Here are some of my config setups:

php.ini:
default_mimetype = "text/html"
default_charset = "UTF-8"

MySQL Variables:

character set clientDocumentation   utf8mb4
character set connectionDocumentation   utf8mb4
character set databaseDocumentation utf8mb4
character set resultsDocumentation  utf8mb4
character set serverDocumentation   utf8mb4
character set systemDocumentation   utf8mb3
character sets dirDocumentation /usr/share/mysql/charsets/
collation connectionDocumentation   utf8mb4_0900_ai_ci
collation databaseDocumentation utf8mb4_0900_ai_ci
collation serverDocumentation   utf8mb4_0900_ai_ci
default collation for utf8mb4Documentation  utf8mb4_0900_ai_ci

All databases, tables and fields have a collation set to: utf8mb4_0900_ai_ci

My HTML has the following header on all pages:

<meta http-equiv="content-type" content="text/html;charset=utf-8" />

My PHP has the following header on all pages:

header("Content-Type: text/html; charset=utf-8");

Again, these are user-generated posts.
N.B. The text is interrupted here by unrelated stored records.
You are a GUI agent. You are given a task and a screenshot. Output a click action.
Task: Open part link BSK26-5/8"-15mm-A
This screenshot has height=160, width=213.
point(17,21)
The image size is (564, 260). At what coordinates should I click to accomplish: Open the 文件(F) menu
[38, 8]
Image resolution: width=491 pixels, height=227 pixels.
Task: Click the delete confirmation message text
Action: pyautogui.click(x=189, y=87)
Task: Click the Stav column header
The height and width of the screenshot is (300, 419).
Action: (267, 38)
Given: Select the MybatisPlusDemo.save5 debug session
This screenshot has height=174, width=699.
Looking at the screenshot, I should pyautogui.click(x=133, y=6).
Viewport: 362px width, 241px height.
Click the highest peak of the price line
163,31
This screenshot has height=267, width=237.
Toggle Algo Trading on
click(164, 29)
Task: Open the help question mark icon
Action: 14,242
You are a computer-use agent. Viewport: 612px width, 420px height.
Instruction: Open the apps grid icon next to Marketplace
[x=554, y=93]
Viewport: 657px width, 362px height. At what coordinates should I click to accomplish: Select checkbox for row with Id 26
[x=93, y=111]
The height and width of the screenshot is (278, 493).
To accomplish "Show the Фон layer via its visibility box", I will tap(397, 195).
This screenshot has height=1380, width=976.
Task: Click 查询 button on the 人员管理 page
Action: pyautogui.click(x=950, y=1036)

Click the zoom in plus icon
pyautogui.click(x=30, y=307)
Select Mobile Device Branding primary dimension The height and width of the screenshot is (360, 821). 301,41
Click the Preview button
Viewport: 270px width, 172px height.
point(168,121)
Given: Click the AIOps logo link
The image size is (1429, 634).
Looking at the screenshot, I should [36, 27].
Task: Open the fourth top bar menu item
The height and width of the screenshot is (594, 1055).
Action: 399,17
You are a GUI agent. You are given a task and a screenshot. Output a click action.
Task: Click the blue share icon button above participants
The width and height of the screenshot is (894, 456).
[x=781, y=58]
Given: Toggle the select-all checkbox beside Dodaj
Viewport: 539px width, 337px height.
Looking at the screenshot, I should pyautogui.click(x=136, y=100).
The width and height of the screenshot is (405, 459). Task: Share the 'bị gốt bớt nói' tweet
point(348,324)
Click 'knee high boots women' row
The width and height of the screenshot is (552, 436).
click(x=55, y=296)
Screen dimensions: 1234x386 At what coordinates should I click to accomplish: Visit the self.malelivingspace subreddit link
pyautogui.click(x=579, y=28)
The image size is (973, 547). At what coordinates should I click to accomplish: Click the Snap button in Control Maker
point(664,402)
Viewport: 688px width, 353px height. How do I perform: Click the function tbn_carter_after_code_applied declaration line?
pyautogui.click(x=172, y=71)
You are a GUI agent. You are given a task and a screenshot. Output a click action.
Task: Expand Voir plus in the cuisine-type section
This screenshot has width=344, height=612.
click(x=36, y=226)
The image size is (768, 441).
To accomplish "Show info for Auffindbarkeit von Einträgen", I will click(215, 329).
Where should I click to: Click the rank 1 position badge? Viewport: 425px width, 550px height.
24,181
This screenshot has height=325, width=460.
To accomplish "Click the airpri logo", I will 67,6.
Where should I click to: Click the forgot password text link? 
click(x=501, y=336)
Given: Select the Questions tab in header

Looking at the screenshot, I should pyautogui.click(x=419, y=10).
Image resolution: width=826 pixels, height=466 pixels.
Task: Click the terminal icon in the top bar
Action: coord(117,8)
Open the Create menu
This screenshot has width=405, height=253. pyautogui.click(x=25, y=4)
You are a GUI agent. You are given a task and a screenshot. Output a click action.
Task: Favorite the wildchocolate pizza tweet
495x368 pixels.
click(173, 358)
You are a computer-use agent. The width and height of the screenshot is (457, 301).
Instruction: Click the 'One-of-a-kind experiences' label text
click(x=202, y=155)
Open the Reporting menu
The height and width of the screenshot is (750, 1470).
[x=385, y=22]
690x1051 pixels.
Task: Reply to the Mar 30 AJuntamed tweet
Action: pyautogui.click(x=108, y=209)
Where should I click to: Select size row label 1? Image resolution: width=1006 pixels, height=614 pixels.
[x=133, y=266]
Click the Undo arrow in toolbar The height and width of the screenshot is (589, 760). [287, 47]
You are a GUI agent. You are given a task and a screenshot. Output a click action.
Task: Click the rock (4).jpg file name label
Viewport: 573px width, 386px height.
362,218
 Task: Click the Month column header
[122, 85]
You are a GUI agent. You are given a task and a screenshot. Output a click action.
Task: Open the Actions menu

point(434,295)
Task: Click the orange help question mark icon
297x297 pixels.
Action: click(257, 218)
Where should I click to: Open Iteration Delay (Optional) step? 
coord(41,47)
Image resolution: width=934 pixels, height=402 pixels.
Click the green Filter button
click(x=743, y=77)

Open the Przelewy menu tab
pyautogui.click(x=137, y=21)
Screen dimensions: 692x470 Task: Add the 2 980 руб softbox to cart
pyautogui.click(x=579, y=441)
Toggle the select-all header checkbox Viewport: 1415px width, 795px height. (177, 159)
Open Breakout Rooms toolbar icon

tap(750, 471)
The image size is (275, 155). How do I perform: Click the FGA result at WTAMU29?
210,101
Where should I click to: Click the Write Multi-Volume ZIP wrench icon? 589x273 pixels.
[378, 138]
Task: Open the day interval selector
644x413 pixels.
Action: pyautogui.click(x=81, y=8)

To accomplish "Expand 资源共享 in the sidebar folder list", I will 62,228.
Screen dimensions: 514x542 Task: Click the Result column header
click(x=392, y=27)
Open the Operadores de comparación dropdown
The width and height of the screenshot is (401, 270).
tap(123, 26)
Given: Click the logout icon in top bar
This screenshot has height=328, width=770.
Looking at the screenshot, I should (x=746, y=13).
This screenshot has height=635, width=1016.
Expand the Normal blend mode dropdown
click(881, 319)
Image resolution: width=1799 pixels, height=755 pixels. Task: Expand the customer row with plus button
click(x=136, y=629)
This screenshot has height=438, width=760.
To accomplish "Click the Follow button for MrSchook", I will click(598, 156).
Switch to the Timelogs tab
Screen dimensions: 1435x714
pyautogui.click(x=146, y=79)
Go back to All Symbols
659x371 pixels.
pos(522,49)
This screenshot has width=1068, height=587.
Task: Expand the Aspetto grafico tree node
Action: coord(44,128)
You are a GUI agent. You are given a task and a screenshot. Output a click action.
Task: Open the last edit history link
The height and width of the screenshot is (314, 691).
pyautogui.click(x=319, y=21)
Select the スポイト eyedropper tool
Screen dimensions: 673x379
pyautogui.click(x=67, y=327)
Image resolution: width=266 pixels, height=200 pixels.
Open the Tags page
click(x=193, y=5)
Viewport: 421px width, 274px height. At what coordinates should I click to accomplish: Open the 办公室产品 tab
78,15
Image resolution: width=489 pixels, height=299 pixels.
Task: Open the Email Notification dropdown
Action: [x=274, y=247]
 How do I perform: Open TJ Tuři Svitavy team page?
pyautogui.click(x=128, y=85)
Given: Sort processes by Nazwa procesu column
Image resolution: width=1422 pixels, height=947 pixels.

I'm not sure why it's happening, most of the users are based in the US, so I don't think it's due to international keyboards. I am hearing that it could be related to Windows or Mac devices, or users copying/pasting text from Word into the form field? Is there supposed to be some kind of PHP conversion required before saving every post to the database? Or is there something I'm supposed to be doing with PHP to display the text correctly? What is the standard practice here?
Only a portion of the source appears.